Giraffes suck up missing minerals by snacking on skeletons
At the grocery store, dietary supplements are likely to be powders, pills or maybe vitamin-soaked gummie bears. On the savanna, animals can pad their diets with slightly more alarming options, such as giraffes that chew and suck on bones and horns from dead animals. Like your vitamin powders, these horns aren’t replacing other parts of the giraffes’ diets, and they’re certainly not hunting down animals just to lick a femur. But under certain circumstances, gently chewing on a dead buffalo may be exactly what a giraffe needs to stay healthy and strong.
Having a bite of bone
Eating bones is called osteophagy, although that’s not entirely what giraffes are up to when they snack on skeletons. Instead of chewing, chomping and swallowing bits of bone, giraffes will generally suck on pieces of bone like a kid with an Everlasting Gobstopper. The giraffe’s teeth are specialized to chew rumen and leaves, not hard bone, but they can scrape bones to loosen material while their saliva softens it up. The overall goal is to acquire minerals like calcium and phosphorus, and the giraffe will generally spit out the remaining bone once it’s done.
Now, giraffes spend most of their time eating leaves of course, and sucking on bone is only done with nutrients may be scarce. Seasonal differences in plant life seems to be a factor, as does the size of the giraffe itself. The most likely scenario is that a large giraffe with a more resource-hungry body will be munching on bones in the dry season. This pattern isn’t unique to giraffes either, as other herbivores like cows get their calcium and phosphorus fix in a similar way.

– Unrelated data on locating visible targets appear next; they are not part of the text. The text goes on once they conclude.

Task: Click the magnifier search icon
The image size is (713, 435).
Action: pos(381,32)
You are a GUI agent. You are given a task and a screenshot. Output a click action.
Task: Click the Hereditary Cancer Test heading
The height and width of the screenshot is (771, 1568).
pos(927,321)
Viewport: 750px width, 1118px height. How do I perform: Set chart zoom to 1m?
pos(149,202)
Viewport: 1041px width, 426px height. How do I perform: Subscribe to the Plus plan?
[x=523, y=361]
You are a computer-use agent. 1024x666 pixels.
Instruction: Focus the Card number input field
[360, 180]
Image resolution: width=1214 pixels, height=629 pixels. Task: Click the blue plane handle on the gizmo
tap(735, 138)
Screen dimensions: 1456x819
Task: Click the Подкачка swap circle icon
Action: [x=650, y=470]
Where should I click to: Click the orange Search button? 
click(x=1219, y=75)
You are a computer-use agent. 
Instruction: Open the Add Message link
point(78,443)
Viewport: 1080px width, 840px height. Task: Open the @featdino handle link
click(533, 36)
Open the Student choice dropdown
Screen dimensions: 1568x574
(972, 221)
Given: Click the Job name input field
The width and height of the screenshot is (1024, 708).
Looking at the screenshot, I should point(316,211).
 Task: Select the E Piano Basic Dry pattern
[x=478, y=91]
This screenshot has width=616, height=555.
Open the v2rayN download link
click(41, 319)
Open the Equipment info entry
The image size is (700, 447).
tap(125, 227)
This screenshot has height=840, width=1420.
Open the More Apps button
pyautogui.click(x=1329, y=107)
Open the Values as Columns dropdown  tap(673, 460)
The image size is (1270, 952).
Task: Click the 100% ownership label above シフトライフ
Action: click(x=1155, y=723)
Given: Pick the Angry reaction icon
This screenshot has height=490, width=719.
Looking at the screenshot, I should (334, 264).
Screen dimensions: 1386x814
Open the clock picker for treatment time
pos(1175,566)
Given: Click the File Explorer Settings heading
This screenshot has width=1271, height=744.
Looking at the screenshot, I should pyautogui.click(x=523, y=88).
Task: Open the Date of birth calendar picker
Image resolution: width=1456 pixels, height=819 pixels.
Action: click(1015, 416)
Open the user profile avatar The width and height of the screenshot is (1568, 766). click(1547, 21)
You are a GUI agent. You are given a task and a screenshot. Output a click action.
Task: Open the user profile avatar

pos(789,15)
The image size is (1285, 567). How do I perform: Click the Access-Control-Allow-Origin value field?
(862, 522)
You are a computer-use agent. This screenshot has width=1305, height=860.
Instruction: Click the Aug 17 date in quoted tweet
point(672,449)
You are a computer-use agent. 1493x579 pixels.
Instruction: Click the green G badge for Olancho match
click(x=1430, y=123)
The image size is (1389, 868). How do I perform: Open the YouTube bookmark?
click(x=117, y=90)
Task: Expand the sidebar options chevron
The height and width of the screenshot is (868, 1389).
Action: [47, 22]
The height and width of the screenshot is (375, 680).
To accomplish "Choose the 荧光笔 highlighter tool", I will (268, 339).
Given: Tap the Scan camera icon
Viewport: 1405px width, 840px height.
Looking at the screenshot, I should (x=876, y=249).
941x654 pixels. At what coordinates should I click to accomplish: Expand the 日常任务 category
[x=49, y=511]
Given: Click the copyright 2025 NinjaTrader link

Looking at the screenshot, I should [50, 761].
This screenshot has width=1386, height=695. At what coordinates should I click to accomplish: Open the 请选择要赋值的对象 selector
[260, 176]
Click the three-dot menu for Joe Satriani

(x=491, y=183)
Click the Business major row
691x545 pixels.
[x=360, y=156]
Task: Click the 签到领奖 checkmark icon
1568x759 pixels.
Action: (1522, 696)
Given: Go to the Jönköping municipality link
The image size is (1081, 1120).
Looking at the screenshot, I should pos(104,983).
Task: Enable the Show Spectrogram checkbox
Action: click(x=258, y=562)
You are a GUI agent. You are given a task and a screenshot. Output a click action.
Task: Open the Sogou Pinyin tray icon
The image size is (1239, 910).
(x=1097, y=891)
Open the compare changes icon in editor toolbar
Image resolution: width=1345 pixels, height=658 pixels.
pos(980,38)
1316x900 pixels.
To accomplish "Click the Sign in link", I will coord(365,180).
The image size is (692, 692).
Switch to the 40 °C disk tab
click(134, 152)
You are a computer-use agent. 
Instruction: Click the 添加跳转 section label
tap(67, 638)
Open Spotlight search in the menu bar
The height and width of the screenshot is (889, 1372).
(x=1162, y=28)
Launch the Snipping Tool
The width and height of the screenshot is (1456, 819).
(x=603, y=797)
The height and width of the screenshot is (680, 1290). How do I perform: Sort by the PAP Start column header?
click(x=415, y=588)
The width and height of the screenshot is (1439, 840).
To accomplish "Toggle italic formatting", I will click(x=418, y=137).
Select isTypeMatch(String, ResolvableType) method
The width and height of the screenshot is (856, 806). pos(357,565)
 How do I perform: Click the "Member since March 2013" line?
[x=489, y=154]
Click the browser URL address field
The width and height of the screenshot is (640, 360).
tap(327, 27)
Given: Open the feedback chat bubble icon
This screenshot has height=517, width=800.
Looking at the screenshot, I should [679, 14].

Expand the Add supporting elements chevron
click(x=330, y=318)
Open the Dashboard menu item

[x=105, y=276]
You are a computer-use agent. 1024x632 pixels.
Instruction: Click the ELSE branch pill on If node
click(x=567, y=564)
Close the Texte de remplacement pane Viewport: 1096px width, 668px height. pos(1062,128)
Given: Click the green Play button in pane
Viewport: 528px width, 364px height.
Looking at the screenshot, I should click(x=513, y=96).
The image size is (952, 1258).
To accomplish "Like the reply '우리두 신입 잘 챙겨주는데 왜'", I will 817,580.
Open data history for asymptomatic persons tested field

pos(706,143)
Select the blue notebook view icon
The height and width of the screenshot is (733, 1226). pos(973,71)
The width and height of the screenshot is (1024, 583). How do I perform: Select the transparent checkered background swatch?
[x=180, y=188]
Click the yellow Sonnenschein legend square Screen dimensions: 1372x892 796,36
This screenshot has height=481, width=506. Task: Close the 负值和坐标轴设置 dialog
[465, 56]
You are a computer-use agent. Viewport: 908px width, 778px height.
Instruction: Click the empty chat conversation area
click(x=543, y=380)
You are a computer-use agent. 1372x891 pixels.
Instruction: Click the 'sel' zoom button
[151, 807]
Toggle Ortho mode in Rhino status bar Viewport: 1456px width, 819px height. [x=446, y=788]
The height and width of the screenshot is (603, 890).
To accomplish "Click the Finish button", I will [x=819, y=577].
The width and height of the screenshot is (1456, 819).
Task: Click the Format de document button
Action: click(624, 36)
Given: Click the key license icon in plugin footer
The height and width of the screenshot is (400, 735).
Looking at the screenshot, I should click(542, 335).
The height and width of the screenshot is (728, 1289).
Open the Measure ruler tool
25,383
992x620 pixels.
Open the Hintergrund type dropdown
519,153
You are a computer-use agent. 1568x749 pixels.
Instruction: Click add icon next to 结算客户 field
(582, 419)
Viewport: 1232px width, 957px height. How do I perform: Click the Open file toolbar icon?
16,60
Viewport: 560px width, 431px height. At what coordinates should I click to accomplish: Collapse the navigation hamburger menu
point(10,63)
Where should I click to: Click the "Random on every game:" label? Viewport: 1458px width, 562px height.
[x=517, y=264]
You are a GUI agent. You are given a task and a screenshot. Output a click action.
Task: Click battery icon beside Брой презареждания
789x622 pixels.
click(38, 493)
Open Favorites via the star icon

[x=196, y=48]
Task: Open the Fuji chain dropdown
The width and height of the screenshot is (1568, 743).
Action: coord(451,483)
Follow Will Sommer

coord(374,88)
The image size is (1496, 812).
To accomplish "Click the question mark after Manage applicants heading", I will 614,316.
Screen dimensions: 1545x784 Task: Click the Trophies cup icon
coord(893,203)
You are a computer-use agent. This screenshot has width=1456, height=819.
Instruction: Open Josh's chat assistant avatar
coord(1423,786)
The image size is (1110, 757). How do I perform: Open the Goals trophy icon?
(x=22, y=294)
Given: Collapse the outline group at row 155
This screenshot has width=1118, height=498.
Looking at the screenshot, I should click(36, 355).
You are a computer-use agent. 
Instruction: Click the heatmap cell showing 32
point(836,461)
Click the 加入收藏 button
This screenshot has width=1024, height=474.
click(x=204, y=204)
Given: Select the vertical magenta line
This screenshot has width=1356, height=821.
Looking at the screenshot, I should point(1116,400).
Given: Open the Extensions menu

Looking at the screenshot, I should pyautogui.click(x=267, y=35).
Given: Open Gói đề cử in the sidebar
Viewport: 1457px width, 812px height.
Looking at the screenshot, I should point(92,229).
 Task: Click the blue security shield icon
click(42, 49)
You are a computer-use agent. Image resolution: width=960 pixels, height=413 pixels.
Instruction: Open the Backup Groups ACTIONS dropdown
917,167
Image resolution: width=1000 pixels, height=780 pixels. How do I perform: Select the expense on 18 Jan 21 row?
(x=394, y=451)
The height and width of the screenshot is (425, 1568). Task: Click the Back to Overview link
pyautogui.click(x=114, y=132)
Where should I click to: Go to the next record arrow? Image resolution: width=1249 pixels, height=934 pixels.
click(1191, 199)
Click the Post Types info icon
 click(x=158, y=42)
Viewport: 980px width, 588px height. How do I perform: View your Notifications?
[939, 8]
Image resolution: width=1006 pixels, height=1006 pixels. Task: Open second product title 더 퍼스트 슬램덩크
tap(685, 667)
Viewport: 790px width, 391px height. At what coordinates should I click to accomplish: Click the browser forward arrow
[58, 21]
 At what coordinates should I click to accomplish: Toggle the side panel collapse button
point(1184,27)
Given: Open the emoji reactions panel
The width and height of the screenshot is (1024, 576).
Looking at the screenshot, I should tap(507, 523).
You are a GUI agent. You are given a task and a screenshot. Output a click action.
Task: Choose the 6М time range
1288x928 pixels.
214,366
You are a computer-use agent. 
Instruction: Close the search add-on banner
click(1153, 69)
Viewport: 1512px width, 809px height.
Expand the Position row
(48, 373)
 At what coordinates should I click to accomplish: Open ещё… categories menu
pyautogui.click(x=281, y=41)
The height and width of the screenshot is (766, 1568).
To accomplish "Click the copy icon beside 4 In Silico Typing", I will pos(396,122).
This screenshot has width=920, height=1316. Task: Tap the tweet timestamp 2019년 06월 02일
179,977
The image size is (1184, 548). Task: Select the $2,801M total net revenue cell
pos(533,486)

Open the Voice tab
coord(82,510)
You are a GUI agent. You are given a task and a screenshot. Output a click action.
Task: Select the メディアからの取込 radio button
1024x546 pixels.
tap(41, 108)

Difficult for dog digestion
Of course the most famous bone-chewers most of us know are dogs, but dogs aren’t actually osteophages. Dogs don’t really eat the bone, much less need them as a source of calcium like the herbivores mentioned above. They’re often interested in getting flecks of meat and marrow that may still be on a bone, rather than the bone itself. As such, raw-hide bones aren’t actually bone, which is good, because lots of animals that humans eat can have bones unsafe for a dog to chomp on. If a bone splinters, it can cause dangerous blockages in a dog’s intestines. So unless you can train them to lick and discard a bone like a giraffe, it’s safer if your dog leaves the real bones to the herbivores.